Soltou pipa da vida a favor do vento.
Os sentimentos se sustentavam na rabiola...
Enquanto ele via passar pela fechadura da porta de madeira, as imagens do tempo, agora trancadas por chaves.
Entoou uma canção de amor antiga, com frases repetidamente ditadas pela radiola que comprou com seu primeiro mil réis: Valdick Soriano chamando o garçom para dizer da dama de vermelho, enquanto ele procura no espelho, a própria imagem de si.
Algodão doce enrolado no palito de picolé velho, encontrado no chão, em companhia das inúmeras migalhas de pão, dadas ao passarinho que vê, do outro lado da janela de vidro, agora isolada por um cadeado, enquanto o açúcar escorre entre os dedos: a pressa da infância voltou em tempo.

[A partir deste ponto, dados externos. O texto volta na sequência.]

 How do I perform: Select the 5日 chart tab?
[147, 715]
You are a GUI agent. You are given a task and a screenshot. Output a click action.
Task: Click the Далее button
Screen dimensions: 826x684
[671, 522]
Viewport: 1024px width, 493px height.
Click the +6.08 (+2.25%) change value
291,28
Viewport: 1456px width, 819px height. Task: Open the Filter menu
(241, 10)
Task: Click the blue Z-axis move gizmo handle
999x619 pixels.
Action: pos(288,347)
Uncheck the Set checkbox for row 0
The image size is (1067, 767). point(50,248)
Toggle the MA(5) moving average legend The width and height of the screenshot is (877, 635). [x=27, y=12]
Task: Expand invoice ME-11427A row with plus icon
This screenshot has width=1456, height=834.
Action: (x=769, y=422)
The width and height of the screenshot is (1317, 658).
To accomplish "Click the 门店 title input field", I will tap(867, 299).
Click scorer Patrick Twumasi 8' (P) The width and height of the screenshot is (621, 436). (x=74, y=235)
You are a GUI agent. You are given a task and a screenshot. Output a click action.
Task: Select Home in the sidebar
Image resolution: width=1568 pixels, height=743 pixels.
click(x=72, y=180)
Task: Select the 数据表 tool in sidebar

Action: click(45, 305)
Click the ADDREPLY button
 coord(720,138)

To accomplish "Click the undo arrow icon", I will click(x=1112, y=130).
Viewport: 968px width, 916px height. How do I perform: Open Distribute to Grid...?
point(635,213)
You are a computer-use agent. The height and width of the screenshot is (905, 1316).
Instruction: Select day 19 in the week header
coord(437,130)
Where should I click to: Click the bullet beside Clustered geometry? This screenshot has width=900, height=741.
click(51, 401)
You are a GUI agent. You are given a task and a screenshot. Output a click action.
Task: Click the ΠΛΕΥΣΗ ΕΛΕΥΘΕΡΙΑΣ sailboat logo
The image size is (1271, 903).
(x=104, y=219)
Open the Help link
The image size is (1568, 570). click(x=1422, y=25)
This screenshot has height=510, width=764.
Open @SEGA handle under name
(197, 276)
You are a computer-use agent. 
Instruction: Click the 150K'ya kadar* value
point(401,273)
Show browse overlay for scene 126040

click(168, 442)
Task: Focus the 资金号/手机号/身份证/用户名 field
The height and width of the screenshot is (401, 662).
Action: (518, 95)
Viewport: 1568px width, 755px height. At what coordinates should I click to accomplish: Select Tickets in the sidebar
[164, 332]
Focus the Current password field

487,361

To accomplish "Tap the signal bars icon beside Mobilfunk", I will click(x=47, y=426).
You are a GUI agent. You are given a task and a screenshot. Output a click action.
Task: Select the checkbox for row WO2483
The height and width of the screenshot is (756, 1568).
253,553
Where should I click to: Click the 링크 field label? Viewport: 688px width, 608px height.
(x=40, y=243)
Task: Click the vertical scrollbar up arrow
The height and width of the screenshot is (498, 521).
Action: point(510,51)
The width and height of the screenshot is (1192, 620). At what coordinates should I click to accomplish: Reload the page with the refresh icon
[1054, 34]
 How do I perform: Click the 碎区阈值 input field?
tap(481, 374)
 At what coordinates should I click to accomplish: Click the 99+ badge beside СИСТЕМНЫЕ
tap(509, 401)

Na casa fria a solidão faz companhia, desde que sua memória se apagou por causa da multiplicidade dos fenômenos neurológicos.
A idade sequestrou dele as lembranças, só tinha a certeza de que dele descendeu uma prole e o choro ouvia.
Doces espalhados pela casa, em cada canto, na esperança de feito armadilha, capturar os filhos que agora vê como pais. Na ótica da vida os ciclos se sobrepõem.
Na cadeira de balanço, há calmaria! Ao menos enquanto a luz do dia deixa-o ver as imagens microscópicas feito lente de fotografia de circo.
A noite bate a porta e com ela a esperança:
- Que bom que você chegou Mamãe!
A filha, com livros na mão, traz de presente a história que seria partilhads numa tigela de mingau de fubá doce com amido de milho e canela.
Escovou os dentes, puxou o cobertor de pelos, deitou no sofá e recostado sobre o ombro da filha (que chegou feito mãe), rezou:
- Ave-Maria cheia de graça... E adormeceu.
A filha carregando-o, com seus 48 quilos de amor, agora sentia em seu ventre a força do tempo replicada da forma mais sútil.
Então o colocou na cama, o cobriu e sorriu!
*Homenagem à todos os idosos que sofrem com doenças neurológicas na velhice. É fictício.